C’est ce qu’a constaté un recensement annuel des poissons réalisé fin juillet par Franck Renard, hydrobiologiste, et son équipe, mandatés par le syndicat d’assainissement des eaux usées de l’agglomération parisienne, le Siaap.
Leur méthode est redoutable: au pied de la tour Eiffel, sur un petit bateau à moteur équipé d’un groupe électrogène, ils immergent une perche dans laquelle circule pendant quelques secondes un courant électrique.
Ce dernier attire puis paralyse les poissons sur une dizaine de mètres carrés, de quoi facilement les attraper à l’éprouvette ensuite.

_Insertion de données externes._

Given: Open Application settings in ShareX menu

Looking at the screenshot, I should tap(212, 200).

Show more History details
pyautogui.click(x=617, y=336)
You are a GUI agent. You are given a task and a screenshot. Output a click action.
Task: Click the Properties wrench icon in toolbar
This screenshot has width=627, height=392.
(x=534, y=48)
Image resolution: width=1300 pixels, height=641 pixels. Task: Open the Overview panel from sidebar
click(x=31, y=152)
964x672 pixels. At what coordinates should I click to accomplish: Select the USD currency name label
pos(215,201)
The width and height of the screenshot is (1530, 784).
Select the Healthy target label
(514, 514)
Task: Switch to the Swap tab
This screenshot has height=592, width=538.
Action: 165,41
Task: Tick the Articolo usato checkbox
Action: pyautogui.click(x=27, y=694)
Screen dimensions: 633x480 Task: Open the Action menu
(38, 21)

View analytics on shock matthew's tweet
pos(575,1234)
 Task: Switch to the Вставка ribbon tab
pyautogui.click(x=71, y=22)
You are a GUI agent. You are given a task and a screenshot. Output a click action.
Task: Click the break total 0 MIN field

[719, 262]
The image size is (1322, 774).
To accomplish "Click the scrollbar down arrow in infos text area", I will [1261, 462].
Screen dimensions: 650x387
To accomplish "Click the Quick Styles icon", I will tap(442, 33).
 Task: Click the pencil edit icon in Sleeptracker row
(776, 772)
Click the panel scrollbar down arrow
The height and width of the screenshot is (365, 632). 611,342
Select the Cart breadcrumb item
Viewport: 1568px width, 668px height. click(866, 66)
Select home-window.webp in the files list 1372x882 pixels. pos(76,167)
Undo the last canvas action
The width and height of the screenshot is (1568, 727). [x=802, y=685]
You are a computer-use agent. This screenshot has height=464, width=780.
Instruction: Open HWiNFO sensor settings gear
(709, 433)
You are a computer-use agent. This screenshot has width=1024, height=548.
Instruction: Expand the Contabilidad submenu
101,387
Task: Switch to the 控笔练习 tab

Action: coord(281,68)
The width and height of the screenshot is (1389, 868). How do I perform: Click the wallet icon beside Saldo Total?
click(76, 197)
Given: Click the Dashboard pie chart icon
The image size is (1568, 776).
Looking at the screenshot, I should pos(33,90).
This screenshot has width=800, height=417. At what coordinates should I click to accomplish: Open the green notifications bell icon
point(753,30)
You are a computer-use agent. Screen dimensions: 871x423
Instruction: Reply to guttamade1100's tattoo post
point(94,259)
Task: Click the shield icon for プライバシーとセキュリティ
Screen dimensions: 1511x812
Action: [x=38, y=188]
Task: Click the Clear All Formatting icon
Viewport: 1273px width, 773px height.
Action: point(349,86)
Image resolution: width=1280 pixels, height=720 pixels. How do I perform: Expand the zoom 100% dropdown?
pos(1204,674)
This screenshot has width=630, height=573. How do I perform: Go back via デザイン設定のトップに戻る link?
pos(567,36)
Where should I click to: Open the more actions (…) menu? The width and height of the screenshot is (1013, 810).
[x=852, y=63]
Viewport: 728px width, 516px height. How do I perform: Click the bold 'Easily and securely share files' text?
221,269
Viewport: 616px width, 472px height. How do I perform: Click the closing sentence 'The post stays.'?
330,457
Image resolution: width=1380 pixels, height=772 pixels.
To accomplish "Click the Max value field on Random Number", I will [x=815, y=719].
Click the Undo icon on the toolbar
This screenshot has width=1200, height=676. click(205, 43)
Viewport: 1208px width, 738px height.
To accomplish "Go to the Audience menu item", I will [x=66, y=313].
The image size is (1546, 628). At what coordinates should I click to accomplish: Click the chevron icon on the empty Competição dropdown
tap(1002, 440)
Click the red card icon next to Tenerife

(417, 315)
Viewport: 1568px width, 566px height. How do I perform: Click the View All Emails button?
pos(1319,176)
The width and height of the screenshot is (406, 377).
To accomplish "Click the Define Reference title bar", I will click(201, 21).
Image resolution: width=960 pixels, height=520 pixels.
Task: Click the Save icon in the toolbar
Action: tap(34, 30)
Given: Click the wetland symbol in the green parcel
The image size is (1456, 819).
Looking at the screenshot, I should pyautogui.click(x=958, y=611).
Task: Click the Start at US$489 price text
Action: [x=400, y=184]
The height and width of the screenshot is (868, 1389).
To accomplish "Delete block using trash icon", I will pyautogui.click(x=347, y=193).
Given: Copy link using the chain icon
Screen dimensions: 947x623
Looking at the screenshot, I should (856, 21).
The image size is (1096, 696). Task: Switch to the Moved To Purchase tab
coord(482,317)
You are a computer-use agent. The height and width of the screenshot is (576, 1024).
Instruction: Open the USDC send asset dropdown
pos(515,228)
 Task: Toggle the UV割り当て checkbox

Une technique autorisée uniquement lors des opérations de recensement de poissons, avant de les relâcher.
Après deux heures de pêche, Franck Renard trie les spécimens selon leur espèce dans des seaux remplis d’eau, puis les mesure.
L’opération sera complétée avec des recensements similaires à d’autres endroits de la Seine et de l’un de ses affluents, la Marne.
Mais lors de cette première matinée à Paris, déjà une bonne nouvelle : la pêche d’un chabot, un petit poisson historique de la Seine, classé vulnérable au niveau européen, qui ne survit que dans des eaux de bonne qualité.
L’espèce avait disparu dans les années 1970, époque à laquelle les concentrations d’azote et de phosphore étaient bien plus importantes dans la Seine du fait des rejets d’eaux usées.
D’autres espèces sont aussi de retour, comme le plus imposant brochet, pour le bonheur des pêcheurs amateurs du fleuve.
« Le brochet est une espèce parapluie : si le brochet va bien, cela signifie que plein d’autres espèces vont bien », explique Charlie Rozpeczny de l’Union des pêcheurs de Paris, venu observer le recensement.
On compte aujourd’hui entre 35 et 40 espèces dans la Seine et la Marne, soit deux fois plus qu’il y a trente ans.
Et la situation est sans commune mesure avec les années 1970, où on recensait à peine trois espèces, selon le Siaap.
– Les gobies pullulent –
Depuis, les techniques de dépollution se sont améliorées et les rejets industriels ont largement diminué. La Seine est même redevenue officiellement baignable pour tous en juillet.
Mais des espèces exotiques invasives ont dans le même temps commencé à la peupler, au détriment des poissons autochtones.
« La population des chabots a même recommencé à diminuer depuis 5 ou 6 ans », observe Franck Renard.
Le coupable se trouve dans un seau voisin, de loin le plus rempli de tous : le gobie, reconnaissable à la tache noire sur sa nageoire dorsale.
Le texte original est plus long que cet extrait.